A little while ago I cut his hair. His bangs were getting so long he could barely see. I had to layer the back a little too. When it gets too long in the back it mats easy into tiny dreadlocks and he cries when I have to comb them out, especially if Daddy forgets to put conditioner in when he bathes him. Plus being in a hospital bed will likely do a number on the back so hopefully with the layers he won't have so many dreads to remove later. While I was cleaning up the hair, I without thinking, gathered all the pieces I could and put them into a plastic bag and saved them away in a drawer. It's moments like that which get to me. When I find myself doing irrational but totally rational things at the same time then the butterflies start swarming and I can't shake the bad. I know, I know I can't think that way but it's emotions which have the best of me, forcing me to hoard and nest and all those things the Mama squirrel is meant to do.

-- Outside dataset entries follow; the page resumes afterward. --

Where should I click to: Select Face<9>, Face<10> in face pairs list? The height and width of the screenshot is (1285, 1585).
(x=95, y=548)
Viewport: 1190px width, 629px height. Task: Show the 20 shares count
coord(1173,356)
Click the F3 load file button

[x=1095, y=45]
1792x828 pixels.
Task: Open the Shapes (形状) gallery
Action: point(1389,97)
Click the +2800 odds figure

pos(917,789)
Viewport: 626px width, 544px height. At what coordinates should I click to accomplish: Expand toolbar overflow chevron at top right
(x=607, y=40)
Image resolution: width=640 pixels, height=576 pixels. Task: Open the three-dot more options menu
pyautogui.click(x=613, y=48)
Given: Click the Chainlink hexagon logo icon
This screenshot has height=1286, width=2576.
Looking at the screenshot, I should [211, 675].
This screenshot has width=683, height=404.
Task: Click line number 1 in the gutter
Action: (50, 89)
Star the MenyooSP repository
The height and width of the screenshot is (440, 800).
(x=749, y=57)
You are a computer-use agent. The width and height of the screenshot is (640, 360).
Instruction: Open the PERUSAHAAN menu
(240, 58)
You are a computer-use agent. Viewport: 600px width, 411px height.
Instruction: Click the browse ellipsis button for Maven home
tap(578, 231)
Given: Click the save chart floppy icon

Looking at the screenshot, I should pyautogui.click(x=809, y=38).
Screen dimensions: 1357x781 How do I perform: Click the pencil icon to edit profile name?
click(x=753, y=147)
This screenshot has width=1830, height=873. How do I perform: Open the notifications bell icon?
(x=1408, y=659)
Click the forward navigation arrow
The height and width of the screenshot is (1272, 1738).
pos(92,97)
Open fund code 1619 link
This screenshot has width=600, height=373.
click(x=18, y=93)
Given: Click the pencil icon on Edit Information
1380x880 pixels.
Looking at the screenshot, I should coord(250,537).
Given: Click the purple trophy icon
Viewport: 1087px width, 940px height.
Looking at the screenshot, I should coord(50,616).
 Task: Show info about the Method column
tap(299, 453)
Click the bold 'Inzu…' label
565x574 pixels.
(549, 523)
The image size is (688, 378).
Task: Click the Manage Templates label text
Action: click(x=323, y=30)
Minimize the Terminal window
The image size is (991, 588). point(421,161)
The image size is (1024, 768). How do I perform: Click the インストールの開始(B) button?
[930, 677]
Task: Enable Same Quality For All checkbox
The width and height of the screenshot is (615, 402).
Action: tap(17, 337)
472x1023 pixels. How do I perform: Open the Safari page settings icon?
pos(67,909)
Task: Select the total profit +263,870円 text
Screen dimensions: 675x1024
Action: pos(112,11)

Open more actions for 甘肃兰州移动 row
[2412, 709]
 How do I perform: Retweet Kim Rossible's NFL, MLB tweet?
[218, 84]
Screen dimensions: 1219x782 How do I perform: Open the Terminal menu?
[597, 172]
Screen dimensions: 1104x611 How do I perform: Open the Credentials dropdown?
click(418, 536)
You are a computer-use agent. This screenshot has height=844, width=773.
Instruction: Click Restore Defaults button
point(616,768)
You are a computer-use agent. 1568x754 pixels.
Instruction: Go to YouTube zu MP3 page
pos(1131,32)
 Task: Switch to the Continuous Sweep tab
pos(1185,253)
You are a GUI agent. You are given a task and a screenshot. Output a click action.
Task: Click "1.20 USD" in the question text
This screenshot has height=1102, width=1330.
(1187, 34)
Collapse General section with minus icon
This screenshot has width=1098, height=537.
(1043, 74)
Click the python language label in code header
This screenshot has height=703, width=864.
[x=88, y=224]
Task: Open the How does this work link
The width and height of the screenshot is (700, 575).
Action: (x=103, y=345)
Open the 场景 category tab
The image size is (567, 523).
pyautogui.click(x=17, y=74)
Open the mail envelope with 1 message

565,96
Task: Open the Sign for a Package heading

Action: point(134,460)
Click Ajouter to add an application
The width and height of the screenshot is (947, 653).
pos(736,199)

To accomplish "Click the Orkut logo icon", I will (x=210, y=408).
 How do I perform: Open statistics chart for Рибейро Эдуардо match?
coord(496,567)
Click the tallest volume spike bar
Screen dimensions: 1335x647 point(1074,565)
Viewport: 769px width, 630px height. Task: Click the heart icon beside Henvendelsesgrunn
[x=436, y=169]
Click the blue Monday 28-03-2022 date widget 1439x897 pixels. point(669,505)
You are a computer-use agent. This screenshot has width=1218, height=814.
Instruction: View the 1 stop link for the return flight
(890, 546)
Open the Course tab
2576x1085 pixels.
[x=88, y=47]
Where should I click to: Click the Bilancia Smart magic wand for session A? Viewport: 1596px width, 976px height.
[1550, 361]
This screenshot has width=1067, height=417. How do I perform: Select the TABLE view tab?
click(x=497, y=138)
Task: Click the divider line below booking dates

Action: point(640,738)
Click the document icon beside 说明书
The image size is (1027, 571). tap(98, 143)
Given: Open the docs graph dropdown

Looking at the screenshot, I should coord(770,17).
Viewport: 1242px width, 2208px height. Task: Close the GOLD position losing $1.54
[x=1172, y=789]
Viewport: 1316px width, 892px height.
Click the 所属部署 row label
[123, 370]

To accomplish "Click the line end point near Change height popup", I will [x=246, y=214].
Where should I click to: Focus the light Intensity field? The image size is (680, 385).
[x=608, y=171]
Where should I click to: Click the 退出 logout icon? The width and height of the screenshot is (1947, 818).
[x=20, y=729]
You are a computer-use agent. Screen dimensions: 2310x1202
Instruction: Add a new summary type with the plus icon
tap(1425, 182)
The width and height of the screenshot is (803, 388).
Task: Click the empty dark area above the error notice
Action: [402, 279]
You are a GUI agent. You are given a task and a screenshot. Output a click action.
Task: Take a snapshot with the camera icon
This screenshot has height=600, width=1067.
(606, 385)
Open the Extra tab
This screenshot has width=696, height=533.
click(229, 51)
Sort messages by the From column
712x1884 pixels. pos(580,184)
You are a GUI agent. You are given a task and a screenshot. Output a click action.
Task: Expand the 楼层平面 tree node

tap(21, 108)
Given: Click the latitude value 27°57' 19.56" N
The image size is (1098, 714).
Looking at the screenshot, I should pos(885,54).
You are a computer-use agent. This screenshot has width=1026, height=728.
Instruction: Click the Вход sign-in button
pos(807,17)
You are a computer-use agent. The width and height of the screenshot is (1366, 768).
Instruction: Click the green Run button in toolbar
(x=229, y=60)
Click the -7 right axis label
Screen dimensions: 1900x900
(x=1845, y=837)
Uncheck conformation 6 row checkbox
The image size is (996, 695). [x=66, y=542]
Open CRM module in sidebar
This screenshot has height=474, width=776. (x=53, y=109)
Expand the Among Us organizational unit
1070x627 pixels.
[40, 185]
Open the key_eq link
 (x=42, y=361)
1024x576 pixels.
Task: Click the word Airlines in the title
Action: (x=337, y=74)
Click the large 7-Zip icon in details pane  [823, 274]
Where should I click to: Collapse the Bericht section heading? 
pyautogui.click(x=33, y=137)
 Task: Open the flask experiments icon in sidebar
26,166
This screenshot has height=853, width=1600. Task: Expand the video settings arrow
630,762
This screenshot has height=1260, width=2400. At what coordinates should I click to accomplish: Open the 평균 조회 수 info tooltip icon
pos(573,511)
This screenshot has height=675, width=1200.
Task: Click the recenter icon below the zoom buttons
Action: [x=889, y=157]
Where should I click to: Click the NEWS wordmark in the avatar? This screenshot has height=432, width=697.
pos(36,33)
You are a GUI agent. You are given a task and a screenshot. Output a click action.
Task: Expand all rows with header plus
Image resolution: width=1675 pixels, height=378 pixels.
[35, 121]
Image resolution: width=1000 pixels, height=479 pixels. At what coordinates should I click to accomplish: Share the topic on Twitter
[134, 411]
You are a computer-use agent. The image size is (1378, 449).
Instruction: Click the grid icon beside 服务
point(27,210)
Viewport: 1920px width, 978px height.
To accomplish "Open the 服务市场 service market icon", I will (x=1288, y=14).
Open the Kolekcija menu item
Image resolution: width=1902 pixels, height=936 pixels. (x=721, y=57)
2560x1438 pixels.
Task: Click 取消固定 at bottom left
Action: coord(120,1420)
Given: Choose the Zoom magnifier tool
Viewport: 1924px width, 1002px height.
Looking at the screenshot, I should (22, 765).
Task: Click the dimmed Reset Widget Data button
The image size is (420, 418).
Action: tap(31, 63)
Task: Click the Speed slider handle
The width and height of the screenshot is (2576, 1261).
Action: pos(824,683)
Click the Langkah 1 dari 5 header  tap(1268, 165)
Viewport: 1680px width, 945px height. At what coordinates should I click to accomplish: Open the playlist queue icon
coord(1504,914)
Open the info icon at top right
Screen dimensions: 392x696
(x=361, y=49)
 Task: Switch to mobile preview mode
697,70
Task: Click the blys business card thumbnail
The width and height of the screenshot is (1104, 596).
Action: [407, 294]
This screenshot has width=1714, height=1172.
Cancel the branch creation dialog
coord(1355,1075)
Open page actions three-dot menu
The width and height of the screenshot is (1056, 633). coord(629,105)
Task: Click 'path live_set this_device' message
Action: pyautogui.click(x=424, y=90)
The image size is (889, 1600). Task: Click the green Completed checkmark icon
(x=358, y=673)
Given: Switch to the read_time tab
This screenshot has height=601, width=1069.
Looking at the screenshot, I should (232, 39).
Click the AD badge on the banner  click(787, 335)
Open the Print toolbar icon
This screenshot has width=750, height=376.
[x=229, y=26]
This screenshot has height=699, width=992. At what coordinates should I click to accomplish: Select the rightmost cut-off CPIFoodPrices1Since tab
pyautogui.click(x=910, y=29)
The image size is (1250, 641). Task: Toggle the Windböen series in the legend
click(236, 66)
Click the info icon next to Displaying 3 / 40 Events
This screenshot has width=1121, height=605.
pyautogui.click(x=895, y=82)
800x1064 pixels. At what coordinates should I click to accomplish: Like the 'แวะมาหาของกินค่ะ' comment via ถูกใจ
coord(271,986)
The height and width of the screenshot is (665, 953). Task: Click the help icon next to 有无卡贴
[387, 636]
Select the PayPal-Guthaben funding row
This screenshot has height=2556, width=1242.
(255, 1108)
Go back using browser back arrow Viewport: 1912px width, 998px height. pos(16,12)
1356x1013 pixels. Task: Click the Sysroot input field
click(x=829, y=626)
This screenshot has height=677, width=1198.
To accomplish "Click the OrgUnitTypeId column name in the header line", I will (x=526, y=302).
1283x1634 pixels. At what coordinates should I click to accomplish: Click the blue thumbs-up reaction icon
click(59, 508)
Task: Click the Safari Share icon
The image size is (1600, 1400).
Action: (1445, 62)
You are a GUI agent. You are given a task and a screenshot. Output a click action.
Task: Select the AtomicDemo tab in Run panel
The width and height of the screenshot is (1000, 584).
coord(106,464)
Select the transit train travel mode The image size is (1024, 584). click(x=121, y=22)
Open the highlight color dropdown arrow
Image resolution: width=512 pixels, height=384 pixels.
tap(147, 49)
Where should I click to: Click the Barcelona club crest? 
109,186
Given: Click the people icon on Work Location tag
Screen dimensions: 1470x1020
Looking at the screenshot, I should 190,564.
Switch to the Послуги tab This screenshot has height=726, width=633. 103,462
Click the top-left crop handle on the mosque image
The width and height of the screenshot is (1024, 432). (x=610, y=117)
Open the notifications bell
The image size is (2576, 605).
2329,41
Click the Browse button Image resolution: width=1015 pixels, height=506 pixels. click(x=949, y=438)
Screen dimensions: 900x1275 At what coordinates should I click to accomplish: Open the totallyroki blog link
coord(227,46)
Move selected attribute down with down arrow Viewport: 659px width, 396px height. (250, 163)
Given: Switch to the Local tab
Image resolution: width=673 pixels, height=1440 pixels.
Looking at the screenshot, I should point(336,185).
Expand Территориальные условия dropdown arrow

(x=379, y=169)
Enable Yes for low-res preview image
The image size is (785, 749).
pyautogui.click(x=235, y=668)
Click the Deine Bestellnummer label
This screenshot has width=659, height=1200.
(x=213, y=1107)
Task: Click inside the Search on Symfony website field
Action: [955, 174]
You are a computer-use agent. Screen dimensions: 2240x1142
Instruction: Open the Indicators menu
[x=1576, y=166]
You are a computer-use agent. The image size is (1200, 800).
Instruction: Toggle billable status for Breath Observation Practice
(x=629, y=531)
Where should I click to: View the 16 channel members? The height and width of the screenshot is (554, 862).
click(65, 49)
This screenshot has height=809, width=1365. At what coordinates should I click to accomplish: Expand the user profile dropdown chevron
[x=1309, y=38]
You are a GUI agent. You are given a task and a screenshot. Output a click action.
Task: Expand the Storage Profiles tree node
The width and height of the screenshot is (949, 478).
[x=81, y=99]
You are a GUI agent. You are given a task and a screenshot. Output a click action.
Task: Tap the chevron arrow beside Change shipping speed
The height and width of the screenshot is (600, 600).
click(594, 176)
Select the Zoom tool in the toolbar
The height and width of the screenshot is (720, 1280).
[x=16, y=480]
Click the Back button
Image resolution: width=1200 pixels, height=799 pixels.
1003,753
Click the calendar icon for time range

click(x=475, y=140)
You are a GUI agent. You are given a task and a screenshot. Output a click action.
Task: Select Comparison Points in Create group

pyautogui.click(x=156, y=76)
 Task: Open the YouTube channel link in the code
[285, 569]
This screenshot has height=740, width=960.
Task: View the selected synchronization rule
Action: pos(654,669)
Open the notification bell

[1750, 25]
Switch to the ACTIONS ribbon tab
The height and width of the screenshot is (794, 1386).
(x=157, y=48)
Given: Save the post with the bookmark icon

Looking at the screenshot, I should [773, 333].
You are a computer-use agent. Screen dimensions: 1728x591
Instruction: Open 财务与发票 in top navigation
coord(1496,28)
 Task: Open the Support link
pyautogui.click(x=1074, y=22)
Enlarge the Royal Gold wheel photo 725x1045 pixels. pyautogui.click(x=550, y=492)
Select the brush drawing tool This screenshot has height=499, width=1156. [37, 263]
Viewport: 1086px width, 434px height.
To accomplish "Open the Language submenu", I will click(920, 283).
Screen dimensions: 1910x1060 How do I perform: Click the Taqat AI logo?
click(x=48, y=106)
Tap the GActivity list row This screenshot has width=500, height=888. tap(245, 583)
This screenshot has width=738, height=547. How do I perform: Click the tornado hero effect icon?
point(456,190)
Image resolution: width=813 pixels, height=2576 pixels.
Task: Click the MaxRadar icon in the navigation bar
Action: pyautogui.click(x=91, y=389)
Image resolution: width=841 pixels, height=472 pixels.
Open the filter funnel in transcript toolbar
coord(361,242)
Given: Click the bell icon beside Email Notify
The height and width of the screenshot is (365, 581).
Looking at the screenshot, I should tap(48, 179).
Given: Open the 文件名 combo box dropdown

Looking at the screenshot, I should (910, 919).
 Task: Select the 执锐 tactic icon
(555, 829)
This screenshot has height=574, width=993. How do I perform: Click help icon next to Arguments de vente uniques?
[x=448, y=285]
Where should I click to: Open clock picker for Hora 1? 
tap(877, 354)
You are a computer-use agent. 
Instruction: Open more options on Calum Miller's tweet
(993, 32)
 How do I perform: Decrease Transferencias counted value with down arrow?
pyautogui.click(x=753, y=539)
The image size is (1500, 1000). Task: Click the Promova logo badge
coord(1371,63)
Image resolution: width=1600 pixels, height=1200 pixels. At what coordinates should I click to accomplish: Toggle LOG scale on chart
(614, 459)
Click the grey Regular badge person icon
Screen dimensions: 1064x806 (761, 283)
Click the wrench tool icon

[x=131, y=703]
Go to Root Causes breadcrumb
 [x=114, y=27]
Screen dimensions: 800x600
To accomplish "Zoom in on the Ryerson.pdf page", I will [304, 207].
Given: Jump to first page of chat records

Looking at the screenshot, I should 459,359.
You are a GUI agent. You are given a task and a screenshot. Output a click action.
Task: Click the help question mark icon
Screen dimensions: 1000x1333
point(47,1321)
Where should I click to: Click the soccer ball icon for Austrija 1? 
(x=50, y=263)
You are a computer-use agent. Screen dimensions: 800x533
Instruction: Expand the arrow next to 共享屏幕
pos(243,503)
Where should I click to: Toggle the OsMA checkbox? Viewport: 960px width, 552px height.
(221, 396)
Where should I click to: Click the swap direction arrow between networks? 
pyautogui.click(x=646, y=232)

At this point we are finishing day 6 of total lock-down quarantine, Luciano has been home from school, I've greatly limited my workload doing as much as I can from home and Edgard is the only one still out among the general population at work. For the past 3 weeks I've cooked basically every breakfast, lunch, and dinner and we've had no weekends out of this home. By now we are all a little bit (or a lot really) feeling the cabin fever. The boys fight non-stop. Marcelo screaming and Luciano teasing him to the point of screaming, each finding unique things to tattle on the other. Quite tiring as I'm sure you can fathom. However, necessary for no one can say that Rana Manzi doesn't give her all when a germ free environment is essential. I guess I can say I'm proud of myself that it has been completely chemical free (yay bonus for non-toxic Mama)!!

And so I can come to an end if this blog for tonight relishing in the thought that my words were not as bitter and angry as I thought when I began. For that I am grateful. As we enter into this month of Thankful thoughts I encourage you to hug your children and family tonight and be thankful, really thankful for what you have. I know I am!!!

1 comment:

Aprilp said...

You are a wonderful mother!! As I read your post I can totally feel your emotion. It gave me tears. Stay strong! See you soon.